Funding / M&A / IPOs
HopSkipDrive raises $37M: Los Angeles-based HopSkipDrive provides an Uber-like technology platform for arranging transportation services for children. The company reports growing 3X last year as 88% of school districts struggled with bus driver shortages1
Hone raises $30M: San Diego-based Hone, who we saw raise $16M less than a year ago, provides live, online training courses for executives. Straddling the line between creator-led and traditional courses, the company leverages “creators” to teach a relatively standardized curriculum. It seems this funding will be used to move down market into individual contributor and “emerging executive” programs, also leaving the room for “in-person events where execs will be able to connect and exchange ideas.” The company is adamant that these in-person events will never include brick-clad buildings or bucolic quadrangles though2
Polywork raises $28M: New York-based Polywork, who we also wrote about last September, is building a professional network built around project-based work rather than role-based jobs (like Linkedin). Today, that project-based work is largely based on side hustles like angel investing, podcasting, and (ahem) newsletter writing.

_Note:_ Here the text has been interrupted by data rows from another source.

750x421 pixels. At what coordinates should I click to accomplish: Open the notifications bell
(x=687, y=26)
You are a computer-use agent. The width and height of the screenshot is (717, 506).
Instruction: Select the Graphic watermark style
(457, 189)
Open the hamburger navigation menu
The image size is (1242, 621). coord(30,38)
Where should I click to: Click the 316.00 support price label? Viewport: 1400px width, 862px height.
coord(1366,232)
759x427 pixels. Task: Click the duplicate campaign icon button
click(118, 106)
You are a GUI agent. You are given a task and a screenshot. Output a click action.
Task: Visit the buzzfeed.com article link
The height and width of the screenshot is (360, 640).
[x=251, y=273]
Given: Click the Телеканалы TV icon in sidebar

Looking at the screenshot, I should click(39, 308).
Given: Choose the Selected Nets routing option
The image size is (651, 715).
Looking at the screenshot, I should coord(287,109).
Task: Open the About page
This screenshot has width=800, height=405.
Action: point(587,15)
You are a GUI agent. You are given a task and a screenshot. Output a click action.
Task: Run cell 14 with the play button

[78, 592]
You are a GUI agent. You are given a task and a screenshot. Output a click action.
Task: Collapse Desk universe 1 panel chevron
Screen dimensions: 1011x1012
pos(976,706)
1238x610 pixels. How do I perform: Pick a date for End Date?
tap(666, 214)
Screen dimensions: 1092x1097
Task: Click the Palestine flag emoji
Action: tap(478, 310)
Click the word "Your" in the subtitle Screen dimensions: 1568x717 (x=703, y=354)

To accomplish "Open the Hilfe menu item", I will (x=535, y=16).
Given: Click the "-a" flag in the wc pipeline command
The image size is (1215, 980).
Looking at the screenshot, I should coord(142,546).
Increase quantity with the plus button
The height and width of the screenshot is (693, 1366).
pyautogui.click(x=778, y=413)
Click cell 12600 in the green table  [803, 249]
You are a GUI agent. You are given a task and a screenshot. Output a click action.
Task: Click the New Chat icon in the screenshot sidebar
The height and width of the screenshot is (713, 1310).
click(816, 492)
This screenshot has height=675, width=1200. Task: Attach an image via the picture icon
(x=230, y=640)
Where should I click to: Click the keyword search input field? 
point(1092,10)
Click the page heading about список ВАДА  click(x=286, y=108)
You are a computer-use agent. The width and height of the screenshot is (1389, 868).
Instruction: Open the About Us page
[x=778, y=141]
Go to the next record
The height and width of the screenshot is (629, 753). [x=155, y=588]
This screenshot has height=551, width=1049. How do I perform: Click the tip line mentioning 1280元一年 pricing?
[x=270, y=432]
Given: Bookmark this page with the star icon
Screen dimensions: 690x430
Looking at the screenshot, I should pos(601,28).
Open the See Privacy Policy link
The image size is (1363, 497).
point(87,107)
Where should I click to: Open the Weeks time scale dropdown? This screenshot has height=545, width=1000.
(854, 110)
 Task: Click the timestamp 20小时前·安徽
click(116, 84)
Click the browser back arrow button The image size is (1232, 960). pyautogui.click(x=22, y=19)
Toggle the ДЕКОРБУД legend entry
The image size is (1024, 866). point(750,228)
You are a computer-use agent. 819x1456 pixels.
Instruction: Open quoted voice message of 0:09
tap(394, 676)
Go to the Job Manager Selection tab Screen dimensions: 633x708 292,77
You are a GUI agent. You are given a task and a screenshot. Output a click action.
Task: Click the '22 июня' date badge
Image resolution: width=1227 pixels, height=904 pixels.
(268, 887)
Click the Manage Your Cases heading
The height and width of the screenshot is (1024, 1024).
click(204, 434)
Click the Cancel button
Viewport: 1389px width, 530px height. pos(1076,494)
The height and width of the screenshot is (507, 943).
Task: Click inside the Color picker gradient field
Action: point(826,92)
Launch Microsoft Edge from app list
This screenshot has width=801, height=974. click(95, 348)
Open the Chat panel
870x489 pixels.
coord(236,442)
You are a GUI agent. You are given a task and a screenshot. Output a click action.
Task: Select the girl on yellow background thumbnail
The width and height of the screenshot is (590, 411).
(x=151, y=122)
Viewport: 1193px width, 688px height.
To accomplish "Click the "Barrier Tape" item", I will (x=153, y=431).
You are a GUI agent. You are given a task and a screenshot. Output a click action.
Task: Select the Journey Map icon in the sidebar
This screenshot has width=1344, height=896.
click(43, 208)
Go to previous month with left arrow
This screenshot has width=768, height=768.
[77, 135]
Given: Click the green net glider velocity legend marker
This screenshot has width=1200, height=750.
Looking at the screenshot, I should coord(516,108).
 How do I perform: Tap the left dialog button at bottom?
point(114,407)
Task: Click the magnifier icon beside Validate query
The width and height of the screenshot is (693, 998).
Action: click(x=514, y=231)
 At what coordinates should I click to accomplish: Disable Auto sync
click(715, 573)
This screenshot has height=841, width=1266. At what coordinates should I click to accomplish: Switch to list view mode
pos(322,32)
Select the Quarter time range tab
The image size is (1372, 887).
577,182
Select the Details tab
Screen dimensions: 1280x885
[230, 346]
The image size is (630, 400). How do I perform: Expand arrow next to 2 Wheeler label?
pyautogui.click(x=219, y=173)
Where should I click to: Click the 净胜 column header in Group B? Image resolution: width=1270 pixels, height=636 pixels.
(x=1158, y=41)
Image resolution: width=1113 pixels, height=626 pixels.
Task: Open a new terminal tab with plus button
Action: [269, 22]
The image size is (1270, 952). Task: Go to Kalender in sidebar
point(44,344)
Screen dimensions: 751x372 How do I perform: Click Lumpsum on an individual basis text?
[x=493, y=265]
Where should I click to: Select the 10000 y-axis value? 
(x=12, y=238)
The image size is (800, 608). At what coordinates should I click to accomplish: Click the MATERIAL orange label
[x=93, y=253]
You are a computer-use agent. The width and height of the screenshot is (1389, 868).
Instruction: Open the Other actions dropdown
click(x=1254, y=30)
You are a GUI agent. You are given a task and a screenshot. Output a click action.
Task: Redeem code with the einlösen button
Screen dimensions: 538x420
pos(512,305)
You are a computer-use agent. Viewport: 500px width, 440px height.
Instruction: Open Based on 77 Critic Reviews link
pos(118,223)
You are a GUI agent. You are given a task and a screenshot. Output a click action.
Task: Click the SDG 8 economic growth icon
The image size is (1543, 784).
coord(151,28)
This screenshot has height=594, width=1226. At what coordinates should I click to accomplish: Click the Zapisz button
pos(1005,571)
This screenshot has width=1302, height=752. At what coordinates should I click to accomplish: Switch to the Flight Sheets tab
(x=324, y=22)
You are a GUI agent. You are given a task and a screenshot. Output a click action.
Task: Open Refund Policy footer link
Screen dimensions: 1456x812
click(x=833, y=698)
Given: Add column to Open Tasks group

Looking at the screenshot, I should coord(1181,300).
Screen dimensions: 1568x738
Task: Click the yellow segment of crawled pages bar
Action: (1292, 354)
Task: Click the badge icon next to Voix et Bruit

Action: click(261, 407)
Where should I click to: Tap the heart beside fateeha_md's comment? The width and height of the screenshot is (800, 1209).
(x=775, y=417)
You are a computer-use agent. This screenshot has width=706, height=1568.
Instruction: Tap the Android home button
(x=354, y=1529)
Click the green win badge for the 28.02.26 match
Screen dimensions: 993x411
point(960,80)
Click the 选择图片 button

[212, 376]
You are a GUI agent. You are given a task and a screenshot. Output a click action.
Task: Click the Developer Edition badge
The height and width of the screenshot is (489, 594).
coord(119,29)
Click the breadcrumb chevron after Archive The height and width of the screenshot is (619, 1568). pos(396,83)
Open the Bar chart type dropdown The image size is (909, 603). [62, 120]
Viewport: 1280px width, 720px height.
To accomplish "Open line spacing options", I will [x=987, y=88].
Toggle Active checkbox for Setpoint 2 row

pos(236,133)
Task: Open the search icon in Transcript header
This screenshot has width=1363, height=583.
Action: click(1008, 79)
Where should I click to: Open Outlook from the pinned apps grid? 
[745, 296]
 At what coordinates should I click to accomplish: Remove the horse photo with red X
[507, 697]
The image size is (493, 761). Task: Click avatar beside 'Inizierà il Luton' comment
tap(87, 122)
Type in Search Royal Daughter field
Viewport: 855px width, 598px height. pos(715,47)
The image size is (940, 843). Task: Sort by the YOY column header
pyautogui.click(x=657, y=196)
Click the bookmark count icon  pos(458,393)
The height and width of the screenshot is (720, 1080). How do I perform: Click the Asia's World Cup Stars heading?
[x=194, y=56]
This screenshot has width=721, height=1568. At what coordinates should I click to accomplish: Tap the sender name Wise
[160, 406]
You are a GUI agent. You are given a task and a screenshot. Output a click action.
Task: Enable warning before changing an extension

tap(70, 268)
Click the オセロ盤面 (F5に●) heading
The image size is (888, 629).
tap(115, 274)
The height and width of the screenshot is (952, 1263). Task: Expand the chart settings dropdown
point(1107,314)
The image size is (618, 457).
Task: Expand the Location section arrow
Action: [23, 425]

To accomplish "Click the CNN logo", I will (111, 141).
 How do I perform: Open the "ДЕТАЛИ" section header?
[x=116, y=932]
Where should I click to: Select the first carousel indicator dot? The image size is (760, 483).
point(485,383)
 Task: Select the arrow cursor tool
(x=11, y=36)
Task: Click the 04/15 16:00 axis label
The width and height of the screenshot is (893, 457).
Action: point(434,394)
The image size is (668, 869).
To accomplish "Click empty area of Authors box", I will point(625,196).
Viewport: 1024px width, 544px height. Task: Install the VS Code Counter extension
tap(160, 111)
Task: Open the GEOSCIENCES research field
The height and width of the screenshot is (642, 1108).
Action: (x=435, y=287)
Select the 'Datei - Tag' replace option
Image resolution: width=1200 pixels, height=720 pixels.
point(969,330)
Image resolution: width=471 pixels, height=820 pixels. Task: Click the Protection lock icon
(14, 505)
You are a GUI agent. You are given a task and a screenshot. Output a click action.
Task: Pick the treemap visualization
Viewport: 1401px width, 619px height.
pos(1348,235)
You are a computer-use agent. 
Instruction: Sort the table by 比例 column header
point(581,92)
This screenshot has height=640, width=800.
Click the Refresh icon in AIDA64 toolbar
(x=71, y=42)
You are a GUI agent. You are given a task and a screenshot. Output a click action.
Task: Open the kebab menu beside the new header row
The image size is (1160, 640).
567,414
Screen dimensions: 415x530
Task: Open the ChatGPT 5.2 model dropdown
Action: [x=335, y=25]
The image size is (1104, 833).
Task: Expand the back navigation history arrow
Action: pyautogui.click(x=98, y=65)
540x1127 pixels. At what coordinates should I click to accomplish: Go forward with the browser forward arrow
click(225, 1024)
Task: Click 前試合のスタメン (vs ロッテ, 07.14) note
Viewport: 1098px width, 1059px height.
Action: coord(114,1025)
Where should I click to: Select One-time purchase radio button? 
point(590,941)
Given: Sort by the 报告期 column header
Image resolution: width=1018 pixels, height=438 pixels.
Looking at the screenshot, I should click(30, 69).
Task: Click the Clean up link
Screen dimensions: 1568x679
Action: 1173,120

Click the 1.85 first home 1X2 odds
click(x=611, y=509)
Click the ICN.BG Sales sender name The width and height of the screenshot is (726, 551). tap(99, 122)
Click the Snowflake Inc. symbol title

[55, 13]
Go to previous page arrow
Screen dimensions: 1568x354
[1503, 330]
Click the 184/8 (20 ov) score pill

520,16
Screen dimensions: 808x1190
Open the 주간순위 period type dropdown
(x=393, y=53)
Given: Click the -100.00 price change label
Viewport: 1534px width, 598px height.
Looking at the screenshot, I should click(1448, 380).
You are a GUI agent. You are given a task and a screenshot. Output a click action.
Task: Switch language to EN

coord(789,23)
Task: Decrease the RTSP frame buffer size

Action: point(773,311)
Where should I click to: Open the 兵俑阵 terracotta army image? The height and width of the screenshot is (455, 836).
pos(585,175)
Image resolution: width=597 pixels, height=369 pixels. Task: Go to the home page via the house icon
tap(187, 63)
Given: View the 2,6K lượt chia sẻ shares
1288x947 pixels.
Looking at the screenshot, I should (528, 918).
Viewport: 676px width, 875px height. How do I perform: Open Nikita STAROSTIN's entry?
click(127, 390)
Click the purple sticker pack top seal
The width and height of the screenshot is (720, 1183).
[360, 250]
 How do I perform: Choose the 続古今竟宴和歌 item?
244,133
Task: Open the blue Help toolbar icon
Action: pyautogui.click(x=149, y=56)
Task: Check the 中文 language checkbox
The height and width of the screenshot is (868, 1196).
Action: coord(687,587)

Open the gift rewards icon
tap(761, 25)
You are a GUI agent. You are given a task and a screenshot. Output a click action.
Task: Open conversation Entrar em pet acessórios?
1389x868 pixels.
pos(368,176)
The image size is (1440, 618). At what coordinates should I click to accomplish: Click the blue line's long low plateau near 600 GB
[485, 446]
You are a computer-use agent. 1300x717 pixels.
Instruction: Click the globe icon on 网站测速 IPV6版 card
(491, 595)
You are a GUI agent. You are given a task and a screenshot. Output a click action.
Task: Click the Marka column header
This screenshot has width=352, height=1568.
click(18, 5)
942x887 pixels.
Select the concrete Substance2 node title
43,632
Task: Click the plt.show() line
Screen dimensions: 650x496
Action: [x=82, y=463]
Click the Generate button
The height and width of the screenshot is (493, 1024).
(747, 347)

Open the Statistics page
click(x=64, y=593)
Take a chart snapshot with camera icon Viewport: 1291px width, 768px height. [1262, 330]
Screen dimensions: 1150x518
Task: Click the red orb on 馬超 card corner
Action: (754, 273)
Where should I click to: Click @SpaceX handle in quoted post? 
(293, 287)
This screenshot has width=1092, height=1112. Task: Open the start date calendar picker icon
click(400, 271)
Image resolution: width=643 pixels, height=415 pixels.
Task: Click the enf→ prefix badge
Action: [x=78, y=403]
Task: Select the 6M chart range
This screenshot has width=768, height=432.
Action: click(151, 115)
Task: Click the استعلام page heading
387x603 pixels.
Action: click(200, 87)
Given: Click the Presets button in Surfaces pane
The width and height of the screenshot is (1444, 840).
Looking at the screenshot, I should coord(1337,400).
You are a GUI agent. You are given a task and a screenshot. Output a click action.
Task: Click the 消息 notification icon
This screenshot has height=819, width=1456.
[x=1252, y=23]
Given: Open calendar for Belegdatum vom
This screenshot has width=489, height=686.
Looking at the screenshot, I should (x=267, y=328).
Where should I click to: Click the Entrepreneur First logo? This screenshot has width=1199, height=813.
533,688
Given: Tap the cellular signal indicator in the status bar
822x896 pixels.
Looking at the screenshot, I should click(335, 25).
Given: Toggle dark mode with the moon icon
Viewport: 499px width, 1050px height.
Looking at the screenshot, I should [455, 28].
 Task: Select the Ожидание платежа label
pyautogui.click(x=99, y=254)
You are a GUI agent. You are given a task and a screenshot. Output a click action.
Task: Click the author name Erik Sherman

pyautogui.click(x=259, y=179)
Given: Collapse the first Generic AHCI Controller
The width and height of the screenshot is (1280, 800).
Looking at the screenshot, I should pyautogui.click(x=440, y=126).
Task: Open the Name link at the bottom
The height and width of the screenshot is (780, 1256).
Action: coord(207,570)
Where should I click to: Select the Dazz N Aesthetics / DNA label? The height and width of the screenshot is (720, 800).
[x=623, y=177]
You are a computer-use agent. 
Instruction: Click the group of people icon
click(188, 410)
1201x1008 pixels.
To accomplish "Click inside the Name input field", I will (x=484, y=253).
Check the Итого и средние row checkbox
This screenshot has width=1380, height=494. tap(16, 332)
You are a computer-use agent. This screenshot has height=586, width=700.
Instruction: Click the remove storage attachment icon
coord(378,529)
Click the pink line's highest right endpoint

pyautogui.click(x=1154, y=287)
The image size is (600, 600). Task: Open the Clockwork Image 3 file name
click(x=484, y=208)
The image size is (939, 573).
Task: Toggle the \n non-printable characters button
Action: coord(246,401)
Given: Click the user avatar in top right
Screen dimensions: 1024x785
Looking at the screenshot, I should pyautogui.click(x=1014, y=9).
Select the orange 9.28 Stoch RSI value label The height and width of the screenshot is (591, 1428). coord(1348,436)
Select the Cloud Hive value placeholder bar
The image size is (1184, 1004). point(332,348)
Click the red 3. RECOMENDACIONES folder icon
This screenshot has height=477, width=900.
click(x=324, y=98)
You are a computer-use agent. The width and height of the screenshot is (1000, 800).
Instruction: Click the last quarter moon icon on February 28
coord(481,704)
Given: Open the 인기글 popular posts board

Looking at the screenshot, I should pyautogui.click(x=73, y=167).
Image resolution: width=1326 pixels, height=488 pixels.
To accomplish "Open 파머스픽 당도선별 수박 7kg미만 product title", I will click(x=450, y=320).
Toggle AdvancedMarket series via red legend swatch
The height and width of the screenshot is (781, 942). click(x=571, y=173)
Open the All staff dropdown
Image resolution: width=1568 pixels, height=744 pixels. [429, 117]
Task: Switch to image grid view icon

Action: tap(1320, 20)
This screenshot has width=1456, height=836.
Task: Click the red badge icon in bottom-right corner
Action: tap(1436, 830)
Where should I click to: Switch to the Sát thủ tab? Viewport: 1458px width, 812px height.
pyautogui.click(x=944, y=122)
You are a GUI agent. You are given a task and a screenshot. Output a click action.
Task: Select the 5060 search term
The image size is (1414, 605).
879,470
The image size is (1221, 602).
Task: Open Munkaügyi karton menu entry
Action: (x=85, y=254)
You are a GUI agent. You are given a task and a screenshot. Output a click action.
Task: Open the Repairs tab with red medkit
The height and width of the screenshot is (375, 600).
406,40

The company is also working on “Clubs”, which sound like a mixture of experience-based guilds and more ephemeral project teams
Virtual Internships raises $14M: London-based Virtual Internships provides…virtual internships to college students around the world. Though competing in a somewhat crowded field, the company has differentiated its brand around cross-border internships. This has driven fast growth from $100K in its 2019/2020 fiscal year to $4.1M in its latest (2021/2022) fiscal year
Tract raises $7M: San Francisco-based Tract provides a safe, moderated platform for school-age children to create educational content for other children. The company is led by former California teacher of the year (and mom of the CEOs of 23&Me + Youtube) Esther Wojcicki and one of her former students, former Uber veteran Ari Memar
LabLabee raises $1.5M: Lyon-based LabLabee provides training simulations for aspiring telecommunications workers. While soft-skills providers Mursion and Praxis Labs won simulation headlines in 2020 and 2021, LabLabee joins ETU, Fundamental VR, Transfr VR, Wilco, and Osso VR in fundraising for specific technical verticals this year. I will be watching closely for more stories of schools and training providers adopting these types of solutions en masse
Kyron Learning raises undisclosed amount: Palo Alto-based Kyron Learning is building a personal assistant for learning. This is one of the holy grails of EdTech and the company is led by one of very few people with plausible experience to pull it off, Google’s former VP of AI. Kyron has not launched a product yet, but I am curious to see whether the company starts in specific content niches and builds out (like a new publisher might) or attempts a more generalized algorithm
UpGrad acquires Centum Learning: Mumbai-based UpGrad, alongside PhysicsWallah, is one of a select few companies to raise significant venture funding amid a broader downturn in Indian EdTech market. Centum Learning, which provides corporate training services in India and Africa, marks Upgrad’s sixth acquisition of the year
Rockbridge Growth Equity invests in The Nest Schools: Following August’s early-childhood education (ECE) VC funding announcements for EarlyDay and UpKid, Rockbridge Growth Equity announces a control-share equity investment in The Nest Schools, which runs a network of 36 ECE centers (putting it in the top 50 in the US by students served)
Links
Byju’s financials | start | to come to light: More reports are emerging on the updates to Byju’s fiscal 2021 that Byju’s auditor, Deloitte, finally signed off on. Its hard to draw too many conclusions from these press interviews without seeing the actual financials (which, to be clear, were never likely to be shared broadly), but at least now the company can start moving forward under the new reporting requirements
Failing private schools in New York’s Hasidic enclaves: A long investigation of the hundreds of private Jewish schools catering to New York’s Hasidic population. The key stat: when thousands of boys at these schools took a set of standardized tests, ninety-nine percent failed.3 The Wall Street Journal followed up on New York state's reaction to the reporting
Youtube for Education: While the Creator Economy appears to be hitting | some turbulence, Youtube is doubling down. In addition to offering a dedicated Education Player, the company will now allow creators to offer free and/or paid courses
The Tuition Assistance | Wars heat up: ASU’s Tuition Assistance spinout, InStride, winning Amazon as a client is one of the most important deals in this space. Combined with Starbucks, InStride’s employee network reach is likely similar to Guild’s. Meanwhile, Bright Horizons landed a large client of their own in Citi Bank. These two deals, announced in the same week, reflect a market that is rapidly growing more competitive
NYC does apprenticeships: New York City students from fifty-nine schools will compete for three thousand apprentice positions in finance, technology, and business operations over the next three years. Ever the optimist, program partner and JP Morgan CEO Jamie Dimon said of the program, “I’ve been doing efforts like this for the better part of 30 years. We’re going to measure and report. We may fall short, but it’s not going to be for lack of trying”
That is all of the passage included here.